Seeing Beyond
I'm waiting at the Dallas airport for my flight home from three days in Louisiana and two in Jasper, TX. As wonderful as these last days were with two very different groups of people, it is always a joy to head toward home and those I love. So this is a day filled with fond good-byes and the rising anticipation of getting home to Sara, Lord willing, later tonight.
Someone asked me this weekend why I do this if I don't love travelinge. I'm going to let someone else answer that question for me. A couple of weeks ago someone gave me the following thank-you note that sums up why I do what I do. I know (perhaps better than anyone else) that the work she describes is not what Wayne does, but what God does in a heart. She was summing up what God had done in her life over the past couple of years of reading, listening, and crossing paths in the world both in her city and mine:
So You Don't Want to Go to Church Anymore was a life-changing book for me. Reading it was like putting glasses on and looking at something I've looked at all my life, but never really seen.

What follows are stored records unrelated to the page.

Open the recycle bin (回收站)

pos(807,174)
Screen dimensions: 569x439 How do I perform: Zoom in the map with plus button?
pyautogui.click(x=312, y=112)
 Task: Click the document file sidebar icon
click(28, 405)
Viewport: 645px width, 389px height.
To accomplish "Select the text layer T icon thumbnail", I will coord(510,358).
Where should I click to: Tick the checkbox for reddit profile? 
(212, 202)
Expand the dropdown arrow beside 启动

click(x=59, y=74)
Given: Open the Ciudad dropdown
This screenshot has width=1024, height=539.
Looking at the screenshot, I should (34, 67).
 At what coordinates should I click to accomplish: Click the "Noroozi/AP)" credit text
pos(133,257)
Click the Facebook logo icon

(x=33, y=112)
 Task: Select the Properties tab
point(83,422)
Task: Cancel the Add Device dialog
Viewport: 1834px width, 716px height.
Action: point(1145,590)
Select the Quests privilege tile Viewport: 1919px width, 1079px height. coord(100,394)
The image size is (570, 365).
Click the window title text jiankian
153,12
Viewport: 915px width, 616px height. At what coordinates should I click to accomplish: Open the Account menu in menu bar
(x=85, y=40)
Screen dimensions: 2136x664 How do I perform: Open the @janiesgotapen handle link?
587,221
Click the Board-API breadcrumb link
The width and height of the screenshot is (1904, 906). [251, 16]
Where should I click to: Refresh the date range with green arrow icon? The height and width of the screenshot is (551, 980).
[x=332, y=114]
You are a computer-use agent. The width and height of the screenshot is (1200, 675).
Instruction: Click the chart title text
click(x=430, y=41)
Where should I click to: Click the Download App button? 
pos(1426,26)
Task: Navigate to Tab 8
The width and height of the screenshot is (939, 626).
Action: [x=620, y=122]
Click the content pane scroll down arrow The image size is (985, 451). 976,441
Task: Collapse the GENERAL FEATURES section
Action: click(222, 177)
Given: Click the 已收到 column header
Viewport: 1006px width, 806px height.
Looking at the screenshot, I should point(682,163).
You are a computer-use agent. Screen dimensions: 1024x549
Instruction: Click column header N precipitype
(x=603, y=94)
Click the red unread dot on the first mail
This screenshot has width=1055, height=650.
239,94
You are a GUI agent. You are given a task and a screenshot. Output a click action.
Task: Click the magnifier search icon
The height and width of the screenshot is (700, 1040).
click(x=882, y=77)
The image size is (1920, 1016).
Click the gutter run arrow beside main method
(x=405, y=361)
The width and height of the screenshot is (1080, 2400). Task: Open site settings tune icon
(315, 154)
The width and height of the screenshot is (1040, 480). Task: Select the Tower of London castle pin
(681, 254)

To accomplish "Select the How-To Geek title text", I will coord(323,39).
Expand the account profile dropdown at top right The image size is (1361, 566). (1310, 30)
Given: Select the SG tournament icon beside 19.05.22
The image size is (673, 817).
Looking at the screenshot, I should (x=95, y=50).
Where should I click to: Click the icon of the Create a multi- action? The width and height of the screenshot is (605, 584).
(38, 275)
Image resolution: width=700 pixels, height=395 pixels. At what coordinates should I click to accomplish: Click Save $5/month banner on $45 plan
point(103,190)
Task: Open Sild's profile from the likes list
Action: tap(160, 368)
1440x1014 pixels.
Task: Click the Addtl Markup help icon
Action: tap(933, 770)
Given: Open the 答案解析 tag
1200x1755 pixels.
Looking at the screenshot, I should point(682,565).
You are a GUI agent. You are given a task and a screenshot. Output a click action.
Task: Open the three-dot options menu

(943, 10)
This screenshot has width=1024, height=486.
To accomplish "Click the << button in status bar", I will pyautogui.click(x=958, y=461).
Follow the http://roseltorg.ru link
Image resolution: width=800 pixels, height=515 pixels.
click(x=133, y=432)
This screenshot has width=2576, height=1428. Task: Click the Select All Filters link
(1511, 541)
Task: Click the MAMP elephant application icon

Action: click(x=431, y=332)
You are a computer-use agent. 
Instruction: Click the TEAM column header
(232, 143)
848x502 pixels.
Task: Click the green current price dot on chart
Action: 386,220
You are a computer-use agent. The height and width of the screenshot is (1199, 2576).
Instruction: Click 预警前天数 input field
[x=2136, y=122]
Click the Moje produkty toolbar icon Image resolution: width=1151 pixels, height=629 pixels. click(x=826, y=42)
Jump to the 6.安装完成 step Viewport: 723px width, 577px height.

As a teacher, writer, and friend you've helped me to see beyond
Beyond religion, the church, and the law.
Beyond the system, the building, the hierarchy, the leader.
Beyond fear and shame.
Beyond the program, the rituals, the schedule, the weekly meeting.
Beyond obligations and expectations.
Beyond "a thing with a name that has to be maintained."
Beyond the need to fix, the need to do, the need to solve and the need to prove, the need to know, the need to carry, the need to be heeded.And beyond all these I've found rest, joy, adventure, engaging relationships and unfolding seasons and the reality of living loved.
Thank you!
"Seeing beyond" is exactly what I hope our books, articles, podcasts, and other resources do for those who visit here. I couldn't put any words together to better express the hope I have for people with whom I get to spend time as I travel about.
I so enjoy watching people's countenances change from their white-knuckled attempts to be "good Christians" to a relaxed follower of Jesus, confident in his work in them. I know these things express what only Jesus can do in the human heart. Unfortunately these things don't happen in a weekend, but from a process of God reshaping our thought-patterns from the exhaustion of religious obligation, to the simplicity and power of living loved by the Father.
The reason I travel around a bit when I sense he asks me to do so, is to be a cheerleader for others as his work unfolds in them, helping them have courage enough to see the process through and not give up when it takes longer than they hoped and when they can't yet see the fruit of the incredible work he is already doing in their hearts.